After leaving the military, Maree was seconded to Whanganui DHB for a year, then went on to work as their associate director of nursing for Patient Safety and Service Quality. In 2019, she left to complete her PhD, where she looked at how military nurses navigate professional accountabilities and role expectations.
Maree said she has gathered from her research and experience with nurses in the military and both Whanganui and Northland DHBs that the team around nurses and their education helps to optimise their potential.
"The types of people who are nurses have a philosophy in life to care – not to meet budgets or organisational strategy. I thought nurses in the military would have assimilated some of the combat ideologies. But they don't - those that want to be soldiers leave and become soldiers."
Maree said she sees a need to build on that because it does make nurses particularly vulnerable to burnout, and someone needs to be looking out for them. She is excited about her new role and has already set a range of goals to achieve.
The recruitment issue sits high on her list. She plans to work with other agencies to help break down barriers, to ensure nursing is encouraged as a profession.
"We need to get out into schools and show students that nursing is a viable career for Northlanders both in the towns and rural areas. Some schools in Northland are not currently offering subjects that enable students to get into health sciences, and I want to help with the health professions' current focus on that. In 10 or 20 years, we want those students working for us. So, we need to concentrate on that early strategy and get nurses who go further afield to study to come home to work. We also need to be educating and hiring nurses that represent the population."

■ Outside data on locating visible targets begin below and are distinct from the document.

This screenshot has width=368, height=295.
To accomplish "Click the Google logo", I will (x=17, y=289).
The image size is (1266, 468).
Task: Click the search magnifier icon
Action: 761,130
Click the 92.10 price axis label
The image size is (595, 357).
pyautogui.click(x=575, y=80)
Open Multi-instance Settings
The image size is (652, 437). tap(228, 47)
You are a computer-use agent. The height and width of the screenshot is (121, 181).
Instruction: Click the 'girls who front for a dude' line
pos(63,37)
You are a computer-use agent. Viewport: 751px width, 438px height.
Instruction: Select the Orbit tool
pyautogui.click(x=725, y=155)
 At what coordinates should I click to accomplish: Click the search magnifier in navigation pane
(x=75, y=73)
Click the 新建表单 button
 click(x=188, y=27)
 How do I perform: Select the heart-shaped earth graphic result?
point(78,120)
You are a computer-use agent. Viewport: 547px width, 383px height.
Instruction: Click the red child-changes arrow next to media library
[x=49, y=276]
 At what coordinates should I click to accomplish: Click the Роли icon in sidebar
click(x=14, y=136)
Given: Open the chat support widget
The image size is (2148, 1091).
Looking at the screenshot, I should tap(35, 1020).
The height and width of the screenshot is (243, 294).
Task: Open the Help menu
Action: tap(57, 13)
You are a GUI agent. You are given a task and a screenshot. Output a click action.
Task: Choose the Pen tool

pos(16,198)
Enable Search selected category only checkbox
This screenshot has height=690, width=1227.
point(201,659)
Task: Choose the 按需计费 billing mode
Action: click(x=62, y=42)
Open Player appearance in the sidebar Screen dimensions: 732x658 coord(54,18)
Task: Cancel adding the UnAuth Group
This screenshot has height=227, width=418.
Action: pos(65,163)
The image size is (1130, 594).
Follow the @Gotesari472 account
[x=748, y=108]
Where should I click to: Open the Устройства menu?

Retaining staff is another of her priorities. She believes the key to this lies in good leadership and encouraging and maintaining professional development.
"If we invigorate our nursing leadership to be the kind of leaders staff want to work for, our nurses will be satisfied, engaged and challenged."
Maree is encouraged and supportive of both Northland DHBs affirmative action strategy and the work going into patient safety and quality. She is excited about helping to develop strategies that lead to patients getting good quality care.
Maree still holds an honorary role as Colonel Commandant of the Royal New Zealand Nursing Corps, the Chief of Army's advisor for nursing professional matters. However, she no longer has to don a pack and push herself to the limit physically, so she has been tackling some of the local walking tracks to reorientate herself to Northland while making the most of being able to take her time and enjoy the view.